--- Begin Material to process ---

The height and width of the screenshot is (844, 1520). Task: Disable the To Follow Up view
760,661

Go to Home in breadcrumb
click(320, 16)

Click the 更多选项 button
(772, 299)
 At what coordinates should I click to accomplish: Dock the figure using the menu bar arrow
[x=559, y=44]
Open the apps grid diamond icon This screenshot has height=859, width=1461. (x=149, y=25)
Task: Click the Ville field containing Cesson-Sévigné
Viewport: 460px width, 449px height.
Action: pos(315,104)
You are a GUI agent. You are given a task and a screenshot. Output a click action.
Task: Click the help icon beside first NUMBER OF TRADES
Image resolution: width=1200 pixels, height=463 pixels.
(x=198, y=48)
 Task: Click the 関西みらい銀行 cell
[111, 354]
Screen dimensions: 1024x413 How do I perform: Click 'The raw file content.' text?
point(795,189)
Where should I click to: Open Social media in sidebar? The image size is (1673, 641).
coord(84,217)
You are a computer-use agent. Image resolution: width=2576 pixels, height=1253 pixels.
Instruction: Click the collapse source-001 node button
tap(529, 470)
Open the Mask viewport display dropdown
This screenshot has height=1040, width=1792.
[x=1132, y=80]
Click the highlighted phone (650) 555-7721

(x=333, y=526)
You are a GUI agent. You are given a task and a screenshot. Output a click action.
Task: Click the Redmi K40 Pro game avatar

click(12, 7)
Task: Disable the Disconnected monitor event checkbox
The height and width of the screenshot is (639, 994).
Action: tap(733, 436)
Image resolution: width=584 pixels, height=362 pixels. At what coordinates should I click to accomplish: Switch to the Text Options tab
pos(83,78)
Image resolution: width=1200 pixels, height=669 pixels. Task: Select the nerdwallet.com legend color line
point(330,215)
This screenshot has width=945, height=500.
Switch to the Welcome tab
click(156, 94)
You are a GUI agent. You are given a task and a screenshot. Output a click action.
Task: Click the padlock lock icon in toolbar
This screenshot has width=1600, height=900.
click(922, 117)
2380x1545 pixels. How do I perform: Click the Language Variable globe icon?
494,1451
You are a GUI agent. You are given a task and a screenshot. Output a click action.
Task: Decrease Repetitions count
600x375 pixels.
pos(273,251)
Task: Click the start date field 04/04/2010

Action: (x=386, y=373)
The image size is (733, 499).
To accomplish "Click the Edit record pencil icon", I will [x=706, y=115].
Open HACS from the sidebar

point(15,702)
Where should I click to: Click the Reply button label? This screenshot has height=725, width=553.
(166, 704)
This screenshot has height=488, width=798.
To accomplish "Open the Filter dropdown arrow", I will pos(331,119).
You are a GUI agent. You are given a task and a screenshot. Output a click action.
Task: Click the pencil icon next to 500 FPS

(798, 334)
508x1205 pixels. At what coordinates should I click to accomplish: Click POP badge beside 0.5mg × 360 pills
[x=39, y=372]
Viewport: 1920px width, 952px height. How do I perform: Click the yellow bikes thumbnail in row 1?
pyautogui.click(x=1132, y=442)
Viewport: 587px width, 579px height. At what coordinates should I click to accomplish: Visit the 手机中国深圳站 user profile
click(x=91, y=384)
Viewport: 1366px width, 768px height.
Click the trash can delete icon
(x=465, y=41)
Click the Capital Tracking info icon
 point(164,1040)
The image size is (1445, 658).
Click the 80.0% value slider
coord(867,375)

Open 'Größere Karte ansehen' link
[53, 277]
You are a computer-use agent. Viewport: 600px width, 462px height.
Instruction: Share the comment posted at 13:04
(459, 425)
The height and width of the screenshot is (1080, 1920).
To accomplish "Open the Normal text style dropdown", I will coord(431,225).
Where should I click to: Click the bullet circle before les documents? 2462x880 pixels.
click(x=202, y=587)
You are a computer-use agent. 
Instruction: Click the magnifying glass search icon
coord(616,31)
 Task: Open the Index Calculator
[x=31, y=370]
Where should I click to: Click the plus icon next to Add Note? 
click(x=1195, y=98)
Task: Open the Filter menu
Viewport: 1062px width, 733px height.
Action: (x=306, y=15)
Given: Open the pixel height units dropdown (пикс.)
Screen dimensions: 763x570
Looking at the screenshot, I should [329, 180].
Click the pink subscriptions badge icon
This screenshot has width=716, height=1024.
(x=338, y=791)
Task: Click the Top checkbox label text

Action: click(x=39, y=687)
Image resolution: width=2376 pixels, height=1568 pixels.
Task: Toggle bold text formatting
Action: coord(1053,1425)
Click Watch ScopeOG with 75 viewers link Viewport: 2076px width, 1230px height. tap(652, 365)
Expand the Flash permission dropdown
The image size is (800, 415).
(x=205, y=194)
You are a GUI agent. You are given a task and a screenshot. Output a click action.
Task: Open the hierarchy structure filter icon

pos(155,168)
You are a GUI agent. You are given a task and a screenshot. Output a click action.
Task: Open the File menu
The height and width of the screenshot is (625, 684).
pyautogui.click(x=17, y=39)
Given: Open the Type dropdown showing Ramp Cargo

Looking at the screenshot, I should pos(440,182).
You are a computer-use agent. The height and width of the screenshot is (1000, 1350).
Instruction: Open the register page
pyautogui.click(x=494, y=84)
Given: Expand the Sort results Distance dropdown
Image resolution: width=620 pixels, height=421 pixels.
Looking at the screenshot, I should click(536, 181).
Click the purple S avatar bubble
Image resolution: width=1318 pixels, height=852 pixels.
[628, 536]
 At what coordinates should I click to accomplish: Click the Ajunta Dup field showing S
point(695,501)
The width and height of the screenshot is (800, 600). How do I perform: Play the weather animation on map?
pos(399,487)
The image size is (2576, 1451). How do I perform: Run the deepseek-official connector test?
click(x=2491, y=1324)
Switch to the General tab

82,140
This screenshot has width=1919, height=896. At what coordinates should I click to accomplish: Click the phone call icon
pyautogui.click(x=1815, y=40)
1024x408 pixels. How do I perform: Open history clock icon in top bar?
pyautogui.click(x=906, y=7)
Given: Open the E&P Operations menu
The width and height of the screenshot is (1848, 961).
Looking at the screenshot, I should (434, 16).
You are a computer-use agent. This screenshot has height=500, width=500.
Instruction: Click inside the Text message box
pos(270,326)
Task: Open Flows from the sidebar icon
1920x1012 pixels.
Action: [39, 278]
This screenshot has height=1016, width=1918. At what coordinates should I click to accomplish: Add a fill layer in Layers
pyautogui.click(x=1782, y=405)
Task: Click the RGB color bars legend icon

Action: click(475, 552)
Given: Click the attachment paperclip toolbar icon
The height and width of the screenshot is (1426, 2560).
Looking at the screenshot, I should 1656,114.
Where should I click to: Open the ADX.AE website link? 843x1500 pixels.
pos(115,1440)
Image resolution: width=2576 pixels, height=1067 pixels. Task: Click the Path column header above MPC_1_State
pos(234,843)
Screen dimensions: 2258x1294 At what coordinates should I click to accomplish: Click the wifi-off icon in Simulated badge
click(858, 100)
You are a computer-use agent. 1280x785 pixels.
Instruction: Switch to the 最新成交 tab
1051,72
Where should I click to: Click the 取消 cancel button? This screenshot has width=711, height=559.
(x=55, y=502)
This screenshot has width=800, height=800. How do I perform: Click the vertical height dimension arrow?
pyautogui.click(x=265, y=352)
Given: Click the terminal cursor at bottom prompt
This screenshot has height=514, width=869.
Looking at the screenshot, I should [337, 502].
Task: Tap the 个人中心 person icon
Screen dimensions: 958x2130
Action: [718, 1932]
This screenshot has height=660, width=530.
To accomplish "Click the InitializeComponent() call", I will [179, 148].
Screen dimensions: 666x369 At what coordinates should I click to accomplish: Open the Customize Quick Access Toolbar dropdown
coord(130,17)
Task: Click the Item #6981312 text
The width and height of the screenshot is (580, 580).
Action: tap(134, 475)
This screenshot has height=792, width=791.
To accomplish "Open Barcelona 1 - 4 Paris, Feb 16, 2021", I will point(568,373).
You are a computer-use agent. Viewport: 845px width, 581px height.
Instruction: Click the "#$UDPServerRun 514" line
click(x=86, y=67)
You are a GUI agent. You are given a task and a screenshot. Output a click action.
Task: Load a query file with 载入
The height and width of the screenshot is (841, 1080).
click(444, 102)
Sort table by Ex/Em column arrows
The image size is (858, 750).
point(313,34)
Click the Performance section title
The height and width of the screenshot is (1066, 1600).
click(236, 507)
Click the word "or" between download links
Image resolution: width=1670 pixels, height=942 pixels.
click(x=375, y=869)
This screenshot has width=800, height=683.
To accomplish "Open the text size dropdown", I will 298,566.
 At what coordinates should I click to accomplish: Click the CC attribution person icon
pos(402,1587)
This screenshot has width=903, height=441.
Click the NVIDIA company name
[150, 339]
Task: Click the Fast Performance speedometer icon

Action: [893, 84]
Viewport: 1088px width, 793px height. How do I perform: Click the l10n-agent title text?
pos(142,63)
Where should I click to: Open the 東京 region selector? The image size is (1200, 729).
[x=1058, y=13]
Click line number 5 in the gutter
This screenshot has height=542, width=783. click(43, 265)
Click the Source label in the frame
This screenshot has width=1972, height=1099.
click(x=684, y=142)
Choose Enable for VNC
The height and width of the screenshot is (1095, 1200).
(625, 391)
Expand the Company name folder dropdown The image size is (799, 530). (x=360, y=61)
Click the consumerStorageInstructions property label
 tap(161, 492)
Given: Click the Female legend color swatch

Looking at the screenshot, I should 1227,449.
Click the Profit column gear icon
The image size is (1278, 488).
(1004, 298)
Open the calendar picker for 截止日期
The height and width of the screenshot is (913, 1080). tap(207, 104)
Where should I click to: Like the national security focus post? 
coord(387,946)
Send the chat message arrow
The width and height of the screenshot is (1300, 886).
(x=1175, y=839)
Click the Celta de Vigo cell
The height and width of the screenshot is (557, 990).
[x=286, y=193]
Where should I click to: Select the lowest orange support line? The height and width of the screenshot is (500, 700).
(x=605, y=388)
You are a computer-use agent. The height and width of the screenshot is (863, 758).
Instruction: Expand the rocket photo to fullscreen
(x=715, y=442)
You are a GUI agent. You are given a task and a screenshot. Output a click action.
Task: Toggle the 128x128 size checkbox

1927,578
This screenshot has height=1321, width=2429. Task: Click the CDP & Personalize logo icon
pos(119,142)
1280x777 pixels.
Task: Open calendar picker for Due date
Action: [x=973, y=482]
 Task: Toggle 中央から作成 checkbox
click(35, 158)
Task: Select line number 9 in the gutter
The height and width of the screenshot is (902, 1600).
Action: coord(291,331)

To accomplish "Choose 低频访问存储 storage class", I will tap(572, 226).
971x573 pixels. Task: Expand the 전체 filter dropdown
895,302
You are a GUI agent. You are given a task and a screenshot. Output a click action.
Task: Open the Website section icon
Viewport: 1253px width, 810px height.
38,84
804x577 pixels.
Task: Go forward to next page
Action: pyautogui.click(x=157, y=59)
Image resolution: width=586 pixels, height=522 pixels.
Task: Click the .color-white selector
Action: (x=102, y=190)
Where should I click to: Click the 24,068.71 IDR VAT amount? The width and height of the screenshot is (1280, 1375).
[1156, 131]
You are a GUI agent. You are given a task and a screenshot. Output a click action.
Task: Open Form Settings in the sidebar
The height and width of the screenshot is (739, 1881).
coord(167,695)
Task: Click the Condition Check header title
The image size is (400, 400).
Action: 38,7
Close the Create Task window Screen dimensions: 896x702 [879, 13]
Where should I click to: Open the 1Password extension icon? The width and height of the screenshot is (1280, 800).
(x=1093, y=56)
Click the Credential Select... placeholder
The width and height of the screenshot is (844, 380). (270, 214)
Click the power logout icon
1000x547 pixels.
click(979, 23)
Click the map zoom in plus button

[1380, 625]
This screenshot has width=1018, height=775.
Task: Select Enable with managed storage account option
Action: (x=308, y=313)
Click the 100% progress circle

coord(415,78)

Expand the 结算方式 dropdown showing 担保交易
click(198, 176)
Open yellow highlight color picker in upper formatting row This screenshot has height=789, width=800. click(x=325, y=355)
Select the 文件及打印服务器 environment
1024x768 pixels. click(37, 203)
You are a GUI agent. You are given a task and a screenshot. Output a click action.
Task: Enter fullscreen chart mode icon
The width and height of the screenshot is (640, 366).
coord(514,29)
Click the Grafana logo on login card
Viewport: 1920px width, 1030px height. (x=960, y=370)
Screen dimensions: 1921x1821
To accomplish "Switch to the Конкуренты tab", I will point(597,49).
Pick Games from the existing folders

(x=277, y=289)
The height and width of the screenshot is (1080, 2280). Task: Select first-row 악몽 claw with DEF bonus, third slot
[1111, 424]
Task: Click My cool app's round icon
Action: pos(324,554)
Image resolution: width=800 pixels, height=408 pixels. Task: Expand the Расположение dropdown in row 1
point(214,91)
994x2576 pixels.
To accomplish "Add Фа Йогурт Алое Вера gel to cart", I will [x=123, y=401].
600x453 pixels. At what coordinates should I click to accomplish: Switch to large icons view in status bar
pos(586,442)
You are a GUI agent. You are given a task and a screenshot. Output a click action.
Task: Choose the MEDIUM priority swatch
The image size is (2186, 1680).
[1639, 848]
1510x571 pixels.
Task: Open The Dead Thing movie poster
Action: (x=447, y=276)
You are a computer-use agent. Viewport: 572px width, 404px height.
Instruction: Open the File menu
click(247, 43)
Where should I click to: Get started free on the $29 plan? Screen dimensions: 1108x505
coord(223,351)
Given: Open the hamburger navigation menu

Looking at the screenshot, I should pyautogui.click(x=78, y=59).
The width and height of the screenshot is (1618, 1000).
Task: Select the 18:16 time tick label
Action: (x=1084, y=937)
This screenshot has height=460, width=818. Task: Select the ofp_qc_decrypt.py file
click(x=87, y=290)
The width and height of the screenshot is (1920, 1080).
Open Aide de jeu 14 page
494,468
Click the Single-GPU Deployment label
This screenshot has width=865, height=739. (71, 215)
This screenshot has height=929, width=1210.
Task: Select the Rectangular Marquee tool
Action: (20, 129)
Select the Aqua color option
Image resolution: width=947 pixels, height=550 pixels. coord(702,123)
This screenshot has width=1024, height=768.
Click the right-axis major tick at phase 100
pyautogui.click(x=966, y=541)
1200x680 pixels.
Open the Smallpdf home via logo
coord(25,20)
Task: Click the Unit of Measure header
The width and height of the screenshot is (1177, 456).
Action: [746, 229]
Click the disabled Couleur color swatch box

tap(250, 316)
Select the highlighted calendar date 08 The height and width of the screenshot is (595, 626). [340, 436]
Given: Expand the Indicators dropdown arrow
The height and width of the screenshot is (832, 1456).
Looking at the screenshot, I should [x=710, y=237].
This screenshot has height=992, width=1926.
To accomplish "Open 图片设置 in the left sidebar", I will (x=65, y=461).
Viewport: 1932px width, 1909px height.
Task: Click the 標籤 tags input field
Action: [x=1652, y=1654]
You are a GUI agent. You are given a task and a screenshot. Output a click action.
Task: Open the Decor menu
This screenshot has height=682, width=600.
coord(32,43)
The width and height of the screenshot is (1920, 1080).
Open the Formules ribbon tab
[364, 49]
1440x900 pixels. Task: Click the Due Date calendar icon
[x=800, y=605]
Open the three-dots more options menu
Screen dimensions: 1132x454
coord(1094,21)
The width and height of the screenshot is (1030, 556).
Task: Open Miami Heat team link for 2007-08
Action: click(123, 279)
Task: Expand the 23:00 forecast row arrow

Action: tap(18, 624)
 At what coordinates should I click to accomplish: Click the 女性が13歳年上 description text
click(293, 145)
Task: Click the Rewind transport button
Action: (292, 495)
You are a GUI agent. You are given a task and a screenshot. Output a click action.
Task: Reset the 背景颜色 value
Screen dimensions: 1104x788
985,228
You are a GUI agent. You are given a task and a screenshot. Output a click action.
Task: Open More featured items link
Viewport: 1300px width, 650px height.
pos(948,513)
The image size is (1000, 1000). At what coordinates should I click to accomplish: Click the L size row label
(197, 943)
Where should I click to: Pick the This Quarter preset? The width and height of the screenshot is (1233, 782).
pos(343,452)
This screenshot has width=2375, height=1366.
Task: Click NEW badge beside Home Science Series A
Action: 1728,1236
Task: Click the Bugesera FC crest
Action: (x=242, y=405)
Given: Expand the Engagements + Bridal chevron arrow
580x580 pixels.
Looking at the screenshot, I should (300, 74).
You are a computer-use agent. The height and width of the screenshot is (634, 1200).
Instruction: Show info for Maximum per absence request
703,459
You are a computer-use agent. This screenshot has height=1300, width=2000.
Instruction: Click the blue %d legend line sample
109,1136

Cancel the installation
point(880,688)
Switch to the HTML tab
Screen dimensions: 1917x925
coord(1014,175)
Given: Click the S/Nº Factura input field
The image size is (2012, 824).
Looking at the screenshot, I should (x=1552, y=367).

--- End Material to process ---

**Short exercise:** Return the lines of the material exactly as they are, starting at the line containing "The width and height of the screenshot is (800, 600)." and ending after the line containing "Looking at the screenshot, I should (434, 16).".

**Worked answer:**
The width and height of the screenshot is (800, 600). How do I perform: Play the weather animation on map?
pos(399,487)
The image size is (2576, 1451). How do I perform: Run the deepseek-official connector test?
click(x=2491, y=1324)
Switch to the General tab

82,140
This screenshot has width=1919, height=896. At what coordinates should I click to accomplish: Click the phone call icon
pyautogui.click(x=1815, y=40)
1024x408 pixels. How do I perform: Open history clock icon in top bar?
pyautogui.click(x=906, y=7)
Given: Open the E&P Operations menu
The width and height of the screenshot is (1848, 961).
Looking at the screenshot, I should (434, 16).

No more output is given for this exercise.